Question

How many different bit strings can be formed using six 1s and eight 0s?

Answer

**step1 Determine the total number of positions for the bits**

A bit string is a sequence of 0s and 1s. To form a bit string using six 1s and eight 0s, we first need to find the total length of the string. This is the sum of the number of 1s and the number of 0s.

Total Number of Positions = Number of 1s + Number of 0s

Given: Number of 1s = 6, Number of 0s = 8. Substitute these values into the formula:

$$6 + 8 = 14$$

So, the bit string will have a total of 14 positions.

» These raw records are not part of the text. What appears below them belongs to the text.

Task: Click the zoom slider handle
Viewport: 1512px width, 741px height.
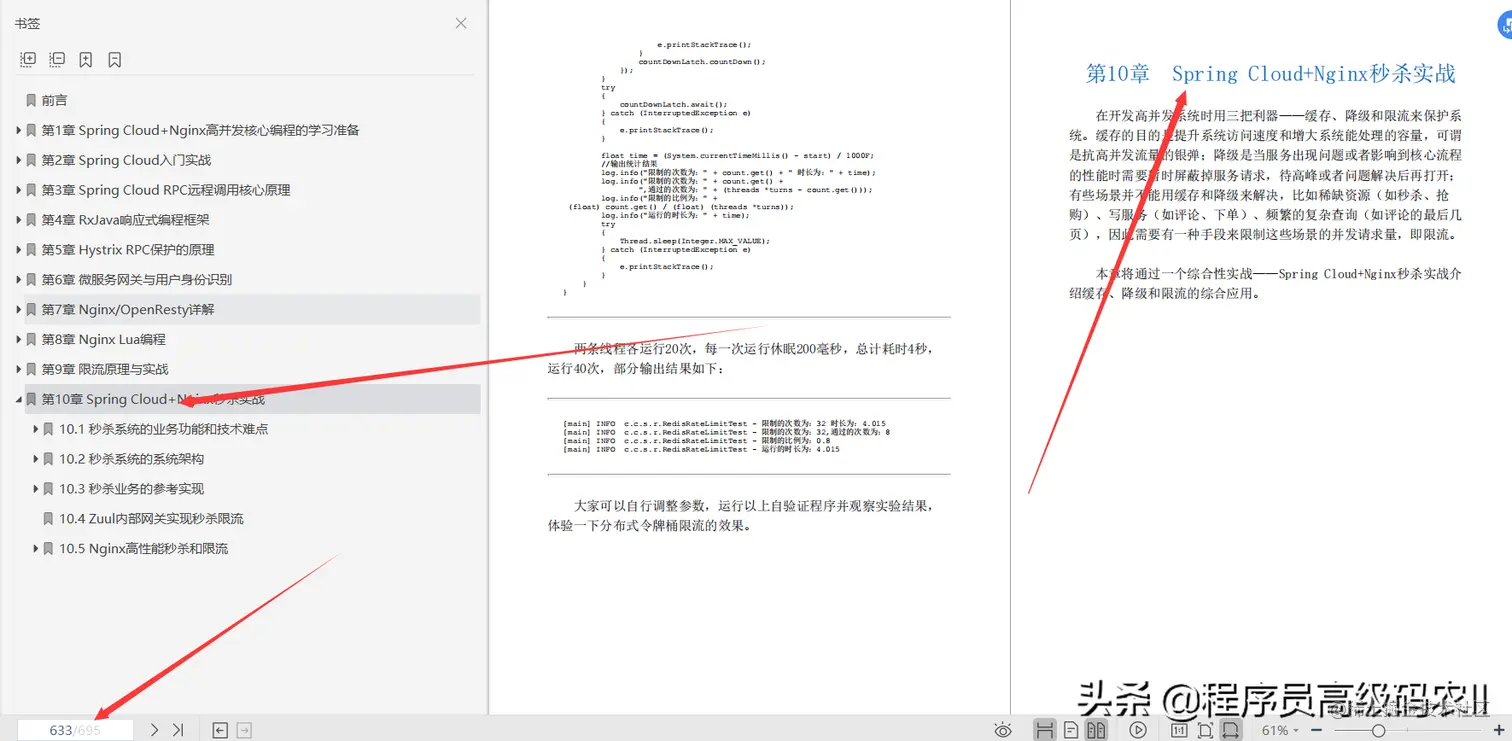Action: pos(1379,730)
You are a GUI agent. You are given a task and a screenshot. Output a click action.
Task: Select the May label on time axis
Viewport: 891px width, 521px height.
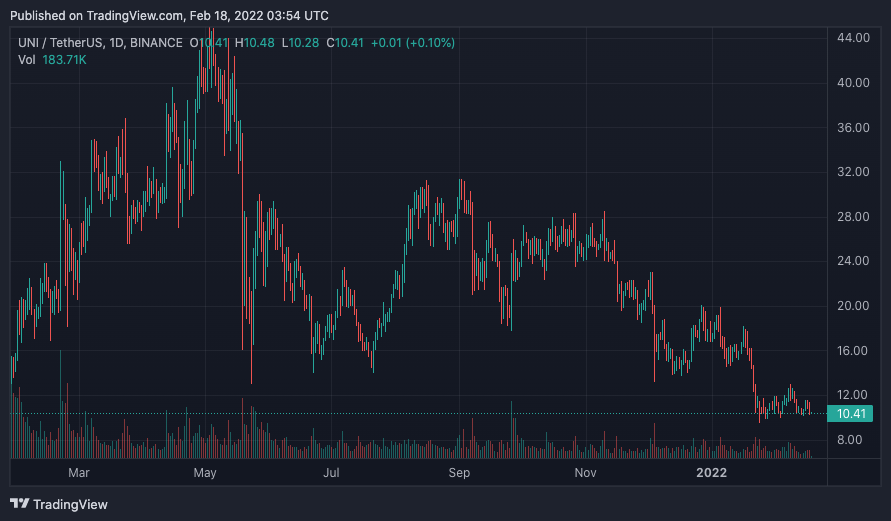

**step2 Identify the method for counting unique arrangements**

We have 14 positions in the bit string. We need to place six 1s in some of these positions, and the remaining positions will be filled with 0s. Since all 1s are identical and all 0s are identical, the problem is about choosing which 6 out of the 14 positions will be occupied by the 1s (or, equivalently, which 8 out of the 14 positions will be occupied by the 0s). The number of ways to do this can be calculated using the formula for permutations with repetitions or combinations, which tells us how many ways we can choose a certain number of items from a larger set when the order of selection doesn't matter and the chosen items are of the same type.

Number of different bit strings = $$\frac{\text{Total number of positions}!}{\text{(Number of 1s)}! \times \text{(Number of 0s)}!}$$

Substitute the values: Total number of positions = 14, Number of 1s = 6, Number of 0s = 8.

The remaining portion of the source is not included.